作为徒明晅明面上安插进来的钉子(可想而知暗地里也不可能没有),元春其实并不指望墨香全然的反水。
但是若是墨香总在忠诚于徒明晅的同时完全忘了元春的话,那么将来也不指着墨香能成那个雪中送炭不离不弃的人。
之前为了拉拢墨香,元春甚至不惜暂时疏远抱琴。
但是如今看来,收效甚微。
左右元春也只是试试能否拉拢得了墨香罢了,若是不成元春虽然也有些沮丧,但到底放弃了也没什么可惜。
若是日后有机会,元春自然也能将这事儿再捡起来,但是若是墨香自始至终都这副模样,元春也总能在自己失宠之前先将墨香打发出去。
元春出了凤藻宫就上了轿撵。
四个小太监稳稳当当的抬着轿撵,抱琴和两个小丫头则跟在轿撵边上走。
元春坐在轿撵上,略微闭目养神了一会儿。
她心里很清楚,一会儿请安时总是有一场仗要打的。
这宫里传播的最快的就是消息。
昨日是元春的封妃大典,若是元春是个得宠的,圣上就该晚上给她面子去凤藻宫里歇着的。但偏巧徒明晅虽去了凤藻宫,但也很快的就从凤藻宫里出了来,彤史上也没任何的记载。
这消息不过一晚上便传遍了整宫上下,不少人都猜测元春是惹恼了圣上,就此遭了圣上的厌弃。
而元春要做的,就是把那些敢对她挑衅的都狠狠的打回去。
元春虽然没有运筹帷幄决胜千里的大智慧,但至少在猜测后宫动态时还是很得心应手。
因为住的地方离皇后这里比较远,再加上轿撵的速度毕竟与人不同,元春第一天做轿撵的时间委实安排的并不是特别好。

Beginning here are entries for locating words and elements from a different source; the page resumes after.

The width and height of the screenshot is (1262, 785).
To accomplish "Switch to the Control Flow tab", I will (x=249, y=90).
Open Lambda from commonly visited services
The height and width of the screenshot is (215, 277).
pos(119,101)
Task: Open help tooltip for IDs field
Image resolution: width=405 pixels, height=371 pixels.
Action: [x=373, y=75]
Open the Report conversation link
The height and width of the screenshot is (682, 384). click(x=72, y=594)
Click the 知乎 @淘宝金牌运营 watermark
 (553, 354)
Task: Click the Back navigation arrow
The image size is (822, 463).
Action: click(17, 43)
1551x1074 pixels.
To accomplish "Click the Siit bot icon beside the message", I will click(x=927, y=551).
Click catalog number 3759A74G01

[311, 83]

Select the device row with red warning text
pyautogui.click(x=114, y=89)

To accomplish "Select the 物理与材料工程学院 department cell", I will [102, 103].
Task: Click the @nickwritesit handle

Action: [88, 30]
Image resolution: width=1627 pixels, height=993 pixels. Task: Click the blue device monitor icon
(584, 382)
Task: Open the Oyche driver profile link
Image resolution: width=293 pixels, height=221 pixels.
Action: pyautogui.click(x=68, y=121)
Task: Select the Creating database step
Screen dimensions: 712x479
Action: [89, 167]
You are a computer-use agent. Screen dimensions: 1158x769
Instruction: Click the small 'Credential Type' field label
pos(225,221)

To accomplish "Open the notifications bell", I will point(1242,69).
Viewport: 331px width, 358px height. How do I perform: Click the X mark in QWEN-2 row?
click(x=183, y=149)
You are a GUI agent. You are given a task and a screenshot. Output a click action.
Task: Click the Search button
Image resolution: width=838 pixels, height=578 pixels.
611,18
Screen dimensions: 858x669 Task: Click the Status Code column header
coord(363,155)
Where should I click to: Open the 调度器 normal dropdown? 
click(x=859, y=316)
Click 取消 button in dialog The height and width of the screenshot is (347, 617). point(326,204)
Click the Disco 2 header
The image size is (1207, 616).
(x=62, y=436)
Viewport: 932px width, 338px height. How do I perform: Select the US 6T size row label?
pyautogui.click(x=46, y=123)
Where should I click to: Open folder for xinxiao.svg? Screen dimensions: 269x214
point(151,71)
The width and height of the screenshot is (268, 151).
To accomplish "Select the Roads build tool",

虽然并不是最后一个去的,但是元春去的其实也已经不算很早了。
皇后娘娘仍是一副老面孔,但旁的人的小嫉妒心思几乎已经将整个皇宫淹了。
元春在皇后宫外就下了撵,然后由抱琴扶着往里面走。
给皇后见了礼之后,元春便直接坐到了左首第一张凳子上。
这位置正好是安嫔的对面,仪嫔的上首。
仪嫔早早的就来了,倒是安嫔仍旧没到。
元春只对着安嫔座位下手的简嫔略点了点头,倒是什么都没说。
仪嫔这里倒也有意和元春亲近一些,倒是小声找了些衣食首饰的小话题和元春套套近乎。
端看仪嫔会诞下二皇子,元春其实就并不很想和仪嫔亲近。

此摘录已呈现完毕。